Exercise May Help Control Irregular Heartbeat

By Steven Reinberg

HealthDay Reporter

MONDAY, Aug. 24, 2015 (HealthDay News) — Exercise appears to help control an irregular heartbeat known as atrial fibrillation in obese people, a new study finds.

Australian researchers found that “cardiorespiratory fitness” reduced the risk that this potentially dangerous heartbeat will return by as much as 84 percent — even more than losing weight. Cardiorespiratory fitness refers to the ability of the heart and lungs to supply oxygen to the body during sustained physical activity.

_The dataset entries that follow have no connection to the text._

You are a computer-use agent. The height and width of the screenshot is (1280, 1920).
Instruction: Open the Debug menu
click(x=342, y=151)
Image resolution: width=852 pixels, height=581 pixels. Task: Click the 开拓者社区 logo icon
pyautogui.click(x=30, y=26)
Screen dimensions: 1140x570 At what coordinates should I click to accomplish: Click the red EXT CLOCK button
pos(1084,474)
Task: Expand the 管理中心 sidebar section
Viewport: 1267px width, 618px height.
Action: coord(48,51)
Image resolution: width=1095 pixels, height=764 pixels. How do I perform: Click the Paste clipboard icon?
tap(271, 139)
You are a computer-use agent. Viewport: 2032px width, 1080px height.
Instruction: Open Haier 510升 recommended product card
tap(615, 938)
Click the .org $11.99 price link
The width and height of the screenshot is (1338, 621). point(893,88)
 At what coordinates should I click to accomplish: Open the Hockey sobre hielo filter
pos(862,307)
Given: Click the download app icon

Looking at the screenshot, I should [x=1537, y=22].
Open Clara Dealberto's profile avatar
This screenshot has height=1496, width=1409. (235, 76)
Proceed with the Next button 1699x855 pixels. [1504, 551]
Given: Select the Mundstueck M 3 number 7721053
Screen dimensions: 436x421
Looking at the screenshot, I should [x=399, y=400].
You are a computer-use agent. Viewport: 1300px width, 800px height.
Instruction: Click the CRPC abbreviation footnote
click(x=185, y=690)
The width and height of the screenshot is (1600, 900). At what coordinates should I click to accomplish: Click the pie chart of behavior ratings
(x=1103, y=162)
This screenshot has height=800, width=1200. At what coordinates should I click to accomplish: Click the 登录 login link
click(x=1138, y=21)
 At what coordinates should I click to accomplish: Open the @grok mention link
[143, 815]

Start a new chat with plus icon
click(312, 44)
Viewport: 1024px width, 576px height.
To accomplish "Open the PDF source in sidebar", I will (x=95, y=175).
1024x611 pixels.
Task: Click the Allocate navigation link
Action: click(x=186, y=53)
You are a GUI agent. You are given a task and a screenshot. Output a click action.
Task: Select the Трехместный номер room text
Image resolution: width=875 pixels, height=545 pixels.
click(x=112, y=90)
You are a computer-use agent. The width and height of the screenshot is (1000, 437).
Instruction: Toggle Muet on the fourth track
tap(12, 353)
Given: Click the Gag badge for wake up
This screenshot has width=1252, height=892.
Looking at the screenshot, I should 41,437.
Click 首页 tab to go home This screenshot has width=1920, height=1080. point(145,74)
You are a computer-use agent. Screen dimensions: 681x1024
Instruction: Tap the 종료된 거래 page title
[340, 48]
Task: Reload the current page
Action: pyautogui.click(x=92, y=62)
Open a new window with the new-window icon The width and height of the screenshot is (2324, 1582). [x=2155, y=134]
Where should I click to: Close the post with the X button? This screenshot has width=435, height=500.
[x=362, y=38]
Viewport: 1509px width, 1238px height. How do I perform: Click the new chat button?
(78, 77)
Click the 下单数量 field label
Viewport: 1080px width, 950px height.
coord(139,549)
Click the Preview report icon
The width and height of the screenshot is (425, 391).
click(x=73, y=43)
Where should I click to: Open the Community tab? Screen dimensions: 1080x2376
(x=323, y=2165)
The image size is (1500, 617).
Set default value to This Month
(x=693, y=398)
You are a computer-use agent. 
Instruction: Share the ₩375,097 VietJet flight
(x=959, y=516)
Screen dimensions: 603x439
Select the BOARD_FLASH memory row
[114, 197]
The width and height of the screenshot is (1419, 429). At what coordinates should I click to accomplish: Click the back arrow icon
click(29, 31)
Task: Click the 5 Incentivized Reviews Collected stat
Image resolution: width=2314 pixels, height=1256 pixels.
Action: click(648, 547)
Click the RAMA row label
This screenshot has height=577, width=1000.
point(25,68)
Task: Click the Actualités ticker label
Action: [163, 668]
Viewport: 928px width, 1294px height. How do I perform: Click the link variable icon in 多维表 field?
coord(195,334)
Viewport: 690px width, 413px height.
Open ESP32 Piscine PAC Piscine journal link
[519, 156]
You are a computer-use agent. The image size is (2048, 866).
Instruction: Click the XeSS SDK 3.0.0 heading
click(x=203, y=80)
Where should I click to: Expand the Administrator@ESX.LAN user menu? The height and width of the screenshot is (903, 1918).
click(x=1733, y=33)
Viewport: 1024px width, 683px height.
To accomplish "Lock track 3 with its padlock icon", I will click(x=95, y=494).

“This study adds to a growing body of evidence that aggressive risk factor management with increased physical activity should be an integral component of management of atrial fibrillation,” said lead researcher Dr. Prashanthan Sanders, director of the Center for Heart Rhythm Disorders at the University of Adelaide in Australia.

Atrial fibrillation, the most common abnormal heart rhythm, affects about 2.7 million Americans, according to the American Heart Association. Obesity and inactivity are risk factors for atrial fibrillation, which can lead to stroke, the researchers pointed out.

One expert cautioned that additional research is needed to confirm the findings. Also, patients should consult with their doctor before embarking on an exercise program.

The report was published online Aug. 24 in the Journal of the American College of Cardiology.

For the study, Sanders and colleagues assigned 308 patients with atrial fibrillation to one of three groups based on their level of fitness: low, adequate, or high fitness. All had a body mass index (BMI) of 27 or more, meaning they were overweight or obese.

The groups were followed for about four years to see how their level of fitness affected the recurrence of the abnormal heartbeat. Patients were also offered a doctor-led weight loss and exercise program.

After four years of follow-up, 84 percent in the high fitness group no longer had atrial fibrillation, compared with 76 percent in the adequate group and 17 percent in the low fitness group, the researchers found.

Sanders’ team also found that for every increase in “metabolic equivalent” — a measure of the amount of oxygen used at rest — the risk of atrial fibrillation recurrence was reduced 20 percent.